Jobs
a - In the iPhone 6 keynote post, why does the writer not yet know whether the iPhone 6 Plus fits comfortably in a pocket? Answer in one to three sentences.
b - Repeat everything in the iPhone 6 keynote post from "I just walked" down to "on the products.", word for word.
c - Answer these questions from the iPhone 6 keynote post:
(i) How long did it take Tim Cook to introduce the new iPhone?
(ii) What screen size does the iPhone 6 Plus have?
(iii) Since what year has the writer attended almost every Apple event?

Page excerpt
I just walked out of Apple’s keynote introduction of the iPhone 6, iPhone 6 Plus, and Apple Watch. After spending some time in the hands-on area that Apple set up for attendees, I thought I’d give you my thoughts on the products.
Having attended almost every Apple event since 1999, I’m used to the build-up the company uses to introduce its new products. This keynote was completely different. It only took Tim Cook seven minutes to introduce the new iPhone, and three of those were a video.
You could tell right away that Apple was moving towards something big, and it wasn’t just the introduction of the new iPhones.
iPhone 6 and iPhone 6 Plus
I’ve said for a long time that a bigger iPhone for the sake of being bigger was wrong—I still maintain that opinion, even with Apple’s larger iPhone 6 Plus coming in at 5.5-inches. To be clear, it is a large iPhone—probably bigger than what you think it is. 1
What is nice is that Apple figured out some new gestures to make the 6 Plus workable with one hand. For instance, double-tapping the Home Button will move items from the top of the screen, down to the bottom. This makes it easier to do things, like tap Safari’s address bar, without stretching.
Features like this will make the iPhone 6 Plus easier to use for many people. One-handed use of an iPhone is still very important to me, and many other people I’ve talked to about these larger devices.
I don’t know if the iPhone 6 Plus will comfortably fit in my pocket or not. With all of the security around, I thought it best not trying to stuff one in my pants pocket. I’ll need to wait to try that out when the device comes out on the market.

Given information

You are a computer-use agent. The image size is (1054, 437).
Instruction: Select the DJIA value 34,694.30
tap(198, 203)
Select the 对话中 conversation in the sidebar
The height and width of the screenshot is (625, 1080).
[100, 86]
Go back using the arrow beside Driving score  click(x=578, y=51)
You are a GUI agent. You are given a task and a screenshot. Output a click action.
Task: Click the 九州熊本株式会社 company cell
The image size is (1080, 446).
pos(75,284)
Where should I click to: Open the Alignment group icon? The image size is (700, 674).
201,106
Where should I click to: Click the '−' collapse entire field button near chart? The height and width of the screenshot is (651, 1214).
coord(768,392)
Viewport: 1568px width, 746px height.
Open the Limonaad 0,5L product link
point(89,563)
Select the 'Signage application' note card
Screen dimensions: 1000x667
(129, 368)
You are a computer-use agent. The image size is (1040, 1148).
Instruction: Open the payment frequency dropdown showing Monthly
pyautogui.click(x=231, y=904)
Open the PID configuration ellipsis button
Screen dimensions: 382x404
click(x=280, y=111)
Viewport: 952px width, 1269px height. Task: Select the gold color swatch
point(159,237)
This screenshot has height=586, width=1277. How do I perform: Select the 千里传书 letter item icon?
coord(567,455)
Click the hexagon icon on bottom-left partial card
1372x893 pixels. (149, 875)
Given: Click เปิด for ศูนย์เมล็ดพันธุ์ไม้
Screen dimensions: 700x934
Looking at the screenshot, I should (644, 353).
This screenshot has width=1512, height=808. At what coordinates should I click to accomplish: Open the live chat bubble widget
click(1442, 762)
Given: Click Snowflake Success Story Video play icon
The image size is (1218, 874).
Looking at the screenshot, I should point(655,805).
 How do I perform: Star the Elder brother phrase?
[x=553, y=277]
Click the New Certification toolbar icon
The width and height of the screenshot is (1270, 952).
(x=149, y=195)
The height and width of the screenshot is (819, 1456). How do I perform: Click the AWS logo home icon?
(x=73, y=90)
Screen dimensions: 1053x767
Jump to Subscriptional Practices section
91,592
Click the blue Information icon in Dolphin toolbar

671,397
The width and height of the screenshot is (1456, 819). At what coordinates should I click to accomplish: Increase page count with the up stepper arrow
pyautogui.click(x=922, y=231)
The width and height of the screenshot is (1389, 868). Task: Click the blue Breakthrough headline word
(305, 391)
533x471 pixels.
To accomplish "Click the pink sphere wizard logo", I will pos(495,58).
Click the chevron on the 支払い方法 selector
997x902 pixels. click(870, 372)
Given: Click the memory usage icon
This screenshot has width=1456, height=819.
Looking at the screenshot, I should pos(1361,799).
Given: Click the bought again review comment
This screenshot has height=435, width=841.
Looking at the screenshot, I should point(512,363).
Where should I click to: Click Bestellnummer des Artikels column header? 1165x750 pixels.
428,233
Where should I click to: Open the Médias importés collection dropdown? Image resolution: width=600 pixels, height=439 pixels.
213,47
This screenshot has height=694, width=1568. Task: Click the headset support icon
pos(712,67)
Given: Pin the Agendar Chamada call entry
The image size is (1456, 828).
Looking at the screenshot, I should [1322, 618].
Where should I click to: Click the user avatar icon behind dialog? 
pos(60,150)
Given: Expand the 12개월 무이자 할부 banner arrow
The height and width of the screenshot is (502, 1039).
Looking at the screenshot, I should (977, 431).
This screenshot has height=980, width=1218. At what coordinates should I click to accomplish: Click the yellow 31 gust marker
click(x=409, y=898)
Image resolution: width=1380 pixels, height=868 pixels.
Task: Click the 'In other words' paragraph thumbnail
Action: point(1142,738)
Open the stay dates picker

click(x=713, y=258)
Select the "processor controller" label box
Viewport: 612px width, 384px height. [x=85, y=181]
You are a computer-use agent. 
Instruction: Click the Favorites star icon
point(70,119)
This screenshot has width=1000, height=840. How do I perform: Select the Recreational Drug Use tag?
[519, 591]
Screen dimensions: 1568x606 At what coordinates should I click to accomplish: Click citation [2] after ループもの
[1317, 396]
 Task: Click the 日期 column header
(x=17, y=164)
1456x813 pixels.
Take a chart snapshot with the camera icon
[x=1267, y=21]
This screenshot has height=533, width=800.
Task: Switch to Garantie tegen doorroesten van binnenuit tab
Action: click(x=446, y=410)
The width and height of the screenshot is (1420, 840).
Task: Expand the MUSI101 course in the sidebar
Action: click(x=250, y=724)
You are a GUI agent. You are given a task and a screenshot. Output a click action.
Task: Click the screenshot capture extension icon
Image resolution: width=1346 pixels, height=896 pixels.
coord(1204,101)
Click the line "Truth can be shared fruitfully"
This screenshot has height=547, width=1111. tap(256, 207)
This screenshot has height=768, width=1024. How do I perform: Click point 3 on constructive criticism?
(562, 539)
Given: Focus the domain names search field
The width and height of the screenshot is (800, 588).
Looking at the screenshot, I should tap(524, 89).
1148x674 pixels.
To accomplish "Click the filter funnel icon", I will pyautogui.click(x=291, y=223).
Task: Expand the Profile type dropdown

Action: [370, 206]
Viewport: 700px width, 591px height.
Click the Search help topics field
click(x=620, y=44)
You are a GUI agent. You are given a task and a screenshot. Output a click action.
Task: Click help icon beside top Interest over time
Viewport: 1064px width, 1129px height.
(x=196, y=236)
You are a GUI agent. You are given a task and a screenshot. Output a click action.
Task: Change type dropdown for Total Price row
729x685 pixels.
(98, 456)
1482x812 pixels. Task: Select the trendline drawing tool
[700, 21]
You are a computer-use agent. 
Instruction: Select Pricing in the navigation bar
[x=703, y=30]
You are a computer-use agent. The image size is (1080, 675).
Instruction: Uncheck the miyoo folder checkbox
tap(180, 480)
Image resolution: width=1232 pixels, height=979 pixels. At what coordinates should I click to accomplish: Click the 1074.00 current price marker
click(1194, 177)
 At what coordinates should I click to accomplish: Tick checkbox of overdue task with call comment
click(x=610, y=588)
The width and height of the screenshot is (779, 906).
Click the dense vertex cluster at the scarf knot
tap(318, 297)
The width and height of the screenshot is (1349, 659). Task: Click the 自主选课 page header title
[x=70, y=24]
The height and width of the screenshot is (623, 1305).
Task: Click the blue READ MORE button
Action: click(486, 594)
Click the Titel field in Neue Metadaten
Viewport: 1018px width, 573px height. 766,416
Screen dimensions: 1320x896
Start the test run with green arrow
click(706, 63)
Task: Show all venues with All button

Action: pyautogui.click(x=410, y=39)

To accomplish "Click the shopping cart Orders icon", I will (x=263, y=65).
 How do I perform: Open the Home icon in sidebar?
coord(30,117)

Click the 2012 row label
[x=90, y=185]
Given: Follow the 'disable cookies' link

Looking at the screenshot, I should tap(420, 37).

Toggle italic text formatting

Solutions to the tasks
a - With so much security around, the writer decided not to try stuffing one into a pants pocket at the event. That test will have to wait until the device is on the market.

b -
I just walked out of Apple’s keynote introduction of the iPhone 6, iPhone 6 Plus, and Apple Watch. After spending some time in the hands-on area that Apple set up for attendees, I thought I’d give you my thoughts on the products.

c -
(i) Seven minutes, three of which were a video.
(ii) 5.5 inches.
(iii) 1999.